Мать говорила своим певучим голосом:

— И откуда ты к нам прилетела? Вот вижу тебя — и сердце у меня тоже, как голубка, бьётся. Думаю, что я здесь так и сгину — в этом нашем бездолье, а гляжу на тебя — и чую: не жильцы мы тут — чего бы ни было, убежим без оглядки.

Елена Григорьевна оглядывала избу и восхищалась:

— Ты, Настя, из хлевушка делаешь нарядную хоромку. В этом чистеньком гнёздышке может жить только женщина с хорошими думами.

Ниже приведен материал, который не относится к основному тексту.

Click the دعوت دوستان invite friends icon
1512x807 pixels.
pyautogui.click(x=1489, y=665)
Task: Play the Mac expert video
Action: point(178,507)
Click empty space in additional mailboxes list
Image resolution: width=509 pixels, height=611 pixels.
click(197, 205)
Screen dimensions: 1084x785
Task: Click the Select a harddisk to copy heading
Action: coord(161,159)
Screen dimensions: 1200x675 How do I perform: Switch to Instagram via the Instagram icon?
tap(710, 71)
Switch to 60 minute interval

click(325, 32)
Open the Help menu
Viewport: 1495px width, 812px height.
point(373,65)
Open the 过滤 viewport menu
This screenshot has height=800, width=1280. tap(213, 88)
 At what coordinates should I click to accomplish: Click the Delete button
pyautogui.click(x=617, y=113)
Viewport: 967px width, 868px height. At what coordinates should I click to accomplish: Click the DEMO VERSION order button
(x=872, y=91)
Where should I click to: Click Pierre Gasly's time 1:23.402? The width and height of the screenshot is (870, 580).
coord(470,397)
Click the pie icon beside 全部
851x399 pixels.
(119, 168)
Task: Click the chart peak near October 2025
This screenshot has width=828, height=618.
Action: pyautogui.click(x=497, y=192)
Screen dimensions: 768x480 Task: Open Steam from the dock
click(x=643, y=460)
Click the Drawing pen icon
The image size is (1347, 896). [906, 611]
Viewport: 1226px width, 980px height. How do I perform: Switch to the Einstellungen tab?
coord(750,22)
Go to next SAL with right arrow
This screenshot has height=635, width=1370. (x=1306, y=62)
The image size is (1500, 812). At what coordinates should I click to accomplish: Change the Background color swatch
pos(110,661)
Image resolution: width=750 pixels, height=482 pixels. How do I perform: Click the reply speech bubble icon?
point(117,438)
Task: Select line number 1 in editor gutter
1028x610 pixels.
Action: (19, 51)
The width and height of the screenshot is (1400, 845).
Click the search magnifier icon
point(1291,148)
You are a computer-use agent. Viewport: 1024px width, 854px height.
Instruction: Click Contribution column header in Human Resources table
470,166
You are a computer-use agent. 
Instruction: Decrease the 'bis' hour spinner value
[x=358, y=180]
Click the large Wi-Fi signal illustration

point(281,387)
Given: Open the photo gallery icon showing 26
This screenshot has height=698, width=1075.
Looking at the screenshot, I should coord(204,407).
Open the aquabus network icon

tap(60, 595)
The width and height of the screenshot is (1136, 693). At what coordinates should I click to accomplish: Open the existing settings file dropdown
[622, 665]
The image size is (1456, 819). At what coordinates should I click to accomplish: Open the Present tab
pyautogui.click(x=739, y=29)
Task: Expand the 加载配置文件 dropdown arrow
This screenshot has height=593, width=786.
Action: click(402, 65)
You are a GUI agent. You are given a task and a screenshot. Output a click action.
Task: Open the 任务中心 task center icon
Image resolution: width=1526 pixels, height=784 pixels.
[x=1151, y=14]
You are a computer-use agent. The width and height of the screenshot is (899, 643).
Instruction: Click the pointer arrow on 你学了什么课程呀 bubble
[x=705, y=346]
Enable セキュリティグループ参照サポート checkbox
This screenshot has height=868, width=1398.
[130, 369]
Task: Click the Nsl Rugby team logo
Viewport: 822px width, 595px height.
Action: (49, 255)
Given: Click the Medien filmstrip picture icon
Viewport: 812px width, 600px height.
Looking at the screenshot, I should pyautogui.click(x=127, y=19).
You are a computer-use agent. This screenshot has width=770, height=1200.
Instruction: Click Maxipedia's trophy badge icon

Мне и матери было приятно, что учительница нашу избушку называла хоромкой. Мать привередливо чистила и украшала её каждый день: пол хоть и столетний, но половицы всегда были жёлтые, как воск. Самотканная набойная скатерть не снималась со стола. На старинном киотике и на окошках висели белые полотенца с широкими выкладями, вытканными матерью. А на стенах я прибил сапожными шпильками картинки, которые выменял на тряпки у «шебалятника»: «Демон и Тамара», «Сирин и Алконост» и портреты Пушкина, Лермонтова и Гоголя. В комнатке всегда пахло мятой, которая лежала на киоте кудрявыми букетиками.

Мать очень любила красивое вышиванье, и Елена Григорьевна приносила ей своё рукоделье — вышивки по канве и гладью, с которых мать переносила на своё льняное полотно сложные рисунки. Обе они садились за стол, и Елена Григорьевна учила мать шить гладью так, чтобы на изнанке не было ни путаницы, ни махров. И я чувствовал, что мать всем сердцем привязалась к Елене Григорьевне и наслаждалась её близостью.

— И зачем ты к нам, в это болото, приехала, Олё–нушка? —удивлялась мать, а Елена Григорьевна ласково отшучивалась:

— Как зачем? Меня зовёт братец Иванушка.